Text and element-pointing material
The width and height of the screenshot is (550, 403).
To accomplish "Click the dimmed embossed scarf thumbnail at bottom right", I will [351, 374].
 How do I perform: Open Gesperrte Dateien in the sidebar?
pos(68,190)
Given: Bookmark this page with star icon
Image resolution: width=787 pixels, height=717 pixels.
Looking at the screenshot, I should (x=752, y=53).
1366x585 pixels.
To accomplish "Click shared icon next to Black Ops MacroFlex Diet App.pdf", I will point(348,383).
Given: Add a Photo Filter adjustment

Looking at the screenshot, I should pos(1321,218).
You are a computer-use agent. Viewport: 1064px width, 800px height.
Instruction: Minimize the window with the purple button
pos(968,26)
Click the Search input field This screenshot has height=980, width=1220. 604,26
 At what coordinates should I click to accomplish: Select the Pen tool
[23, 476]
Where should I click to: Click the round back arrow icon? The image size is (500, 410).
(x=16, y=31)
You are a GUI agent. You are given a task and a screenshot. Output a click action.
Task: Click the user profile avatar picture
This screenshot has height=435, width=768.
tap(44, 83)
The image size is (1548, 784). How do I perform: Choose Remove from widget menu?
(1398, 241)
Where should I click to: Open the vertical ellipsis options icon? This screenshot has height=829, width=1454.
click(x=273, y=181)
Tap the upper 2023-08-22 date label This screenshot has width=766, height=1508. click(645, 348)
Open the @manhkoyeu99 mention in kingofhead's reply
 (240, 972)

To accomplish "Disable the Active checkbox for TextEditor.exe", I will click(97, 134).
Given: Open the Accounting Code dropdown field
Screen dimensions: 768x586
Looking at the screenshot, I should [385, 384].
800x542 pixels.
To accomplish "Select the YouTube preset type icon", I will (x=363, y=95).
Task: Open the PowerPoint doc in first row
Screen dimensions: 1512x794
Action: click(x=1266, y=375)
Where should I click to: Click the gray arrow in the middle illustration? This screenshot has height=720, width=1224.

Description of the task:
Copy out the lines again, from the line containing "The image size is (1548, 784)." through the last line of the material, including both.

Solution for this task:
The image size is (1548, 784). How do I perform: Choose Remove from widget menu?
(1398, 241)
Where should I click to: Open the vertical ellipsis options icon? This screenshot has height=829, width=1454.
click(x=273, y=181)
Tap the upper 2023-08-22 date label This screenshot has width=766, height=1508. click(645, 348)
Open the @manhkoyeu99 mention in kingofhead's reply
 (240, 972)

To accomplish "Disable the Active checkbox for TextEditor.exe", I will click(97, 134).
Given: Open the Accounting Code dropdown field
Screen dimensions: 768x586
Looking at the screenshot, I should [385, 384].
800x542 pixels.
To accomplish "Select the YouTube preset type icon", I will (x=363, y=95).
Task: Open the PowerPoint doc in first row
Screen dimensions: 1512x794
Action: click(x=1266, y=375)
Where should I click to: Click the gray arrow in the middle illustration? This screenshot has height=720, width=1224.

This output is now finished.